The future of Leinster Rugby – Time for a change of tack?

Let’s be honest here, usually rugby stocking fillers are complete shite. They generally consist of heavily edited re-runs of the season gone by with plenty of banal interviews with players and highlights or images that you’ve seen before.

In 2012 though, Leinster actually decided to create something of value. Rightly cashing in on the bandwagon, the ‘history of Leinster Rugby’ DVD actually turned out to be an eminently watchable, thoroughly enjoyable long form story.
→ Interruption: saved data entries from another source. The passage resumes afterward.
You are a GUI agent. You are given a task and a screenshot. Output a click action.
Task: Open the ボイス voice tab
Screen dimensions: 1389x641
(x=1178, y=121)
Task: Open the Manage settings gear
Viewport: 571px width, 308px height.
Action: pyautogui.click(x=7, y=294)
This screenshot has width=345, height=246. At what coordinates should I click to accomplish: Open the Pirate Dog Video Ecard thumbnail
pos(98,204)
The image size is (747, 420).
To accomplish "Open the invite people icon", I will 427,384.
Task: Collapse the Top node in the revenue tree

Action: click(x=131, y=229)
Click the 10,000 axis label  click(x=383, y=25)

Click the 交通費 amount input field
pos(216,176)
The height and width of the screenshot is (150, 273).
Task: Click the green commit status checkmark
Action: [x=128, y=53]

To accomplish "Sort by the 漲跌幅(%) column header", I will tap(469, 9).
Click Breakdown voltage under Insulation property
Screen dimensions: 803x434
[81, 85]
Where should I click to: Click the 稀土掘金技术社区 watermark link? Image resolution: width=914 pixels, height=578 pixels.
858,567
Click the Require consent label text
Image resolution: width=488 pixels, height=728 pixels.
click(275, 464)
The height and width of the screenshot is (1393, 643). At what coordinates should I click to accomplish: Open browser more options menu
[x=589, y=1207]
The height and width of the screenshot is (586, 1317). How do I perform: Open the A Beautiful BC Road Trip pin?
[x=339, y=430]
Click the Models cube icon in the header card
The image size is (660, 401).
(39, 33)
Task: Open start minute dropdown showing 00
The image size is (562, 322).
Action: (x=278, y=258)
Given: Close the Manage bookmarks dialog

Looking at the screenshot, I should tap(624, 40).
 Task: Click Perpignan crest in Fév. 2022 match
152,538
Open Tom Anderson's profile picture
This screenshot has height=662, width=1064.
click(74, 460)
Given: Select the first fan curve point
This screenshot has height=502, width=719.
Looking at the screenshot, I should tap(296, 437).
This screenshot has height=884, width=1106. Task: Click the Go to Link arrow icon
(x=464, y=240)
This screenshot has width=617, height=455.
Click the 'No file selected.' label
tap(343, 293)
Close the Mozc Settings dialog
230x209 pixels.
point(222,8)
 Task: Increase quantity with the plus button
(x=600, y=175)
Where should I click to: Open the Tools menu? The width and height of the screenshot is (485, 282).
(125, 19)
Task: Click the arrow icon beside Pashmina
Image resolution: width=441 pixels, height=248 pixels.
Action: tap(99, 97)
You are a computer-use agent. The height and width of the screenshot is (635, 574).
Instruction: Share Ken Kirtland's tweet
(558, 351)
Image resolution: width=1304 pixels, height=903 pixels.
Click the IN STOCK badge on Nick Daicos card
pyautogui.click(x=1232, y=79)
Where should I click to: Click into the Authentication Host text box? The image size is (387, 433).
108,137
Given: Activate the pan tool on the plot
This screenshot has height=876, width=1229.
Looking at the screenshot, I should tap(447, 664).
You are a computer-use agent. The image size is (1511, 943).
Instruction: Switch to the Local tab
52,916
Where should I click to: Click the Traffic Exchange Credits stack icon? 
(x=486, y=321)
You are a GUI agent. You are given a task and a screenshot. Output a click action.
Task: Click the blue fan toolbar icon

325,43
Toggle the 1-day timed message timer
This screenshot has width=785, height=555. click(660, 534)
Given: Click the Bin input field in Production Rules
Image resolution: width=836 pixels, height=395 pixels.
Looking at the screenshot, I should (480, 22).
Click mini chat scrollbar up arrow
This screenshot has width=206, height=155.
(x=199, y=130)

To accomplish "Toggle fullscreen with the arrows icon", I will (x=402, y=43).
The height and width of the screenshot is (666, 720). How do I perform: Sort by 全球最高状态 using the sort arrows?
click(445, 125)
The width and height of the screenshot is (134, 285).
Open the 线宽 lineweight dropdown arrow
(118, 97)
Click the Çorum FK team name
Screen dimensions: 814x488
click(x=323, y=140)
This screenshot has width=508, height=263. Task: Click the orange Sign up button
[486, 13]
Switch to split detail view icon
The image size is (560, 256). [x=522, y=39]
Legends like Ollie Campbell, Ronnie Dawson, Willie Duggan, Slattery were wheeled out and given a mandate to speak freely, something which the current media trained, manicured pros don’t often do. (We miss you Radge!)

‘Champagne Rugby’

For me though, the DVD’s tagline was probably the most interesting biggest part of the story.

Screen Shot 2014-05-04 at 14.38.54

Leinster have always been the ‘flash harrys’ to Munster’s forward grunt, and it seemed that the makers of this product were happy to play up to that with ‘running rugby’.

CEO Mick Dawson mentioned has mentioned the legacy of backline play and running rugby informally on numerous occasions, and when BOD spoke of creating a winning culture and legacy after the Twickenham HEC win, it was tinged with this idea that Leinster’s culture must always be more ‘Harlem Globetrotter’ than ’10 man kick and chase’.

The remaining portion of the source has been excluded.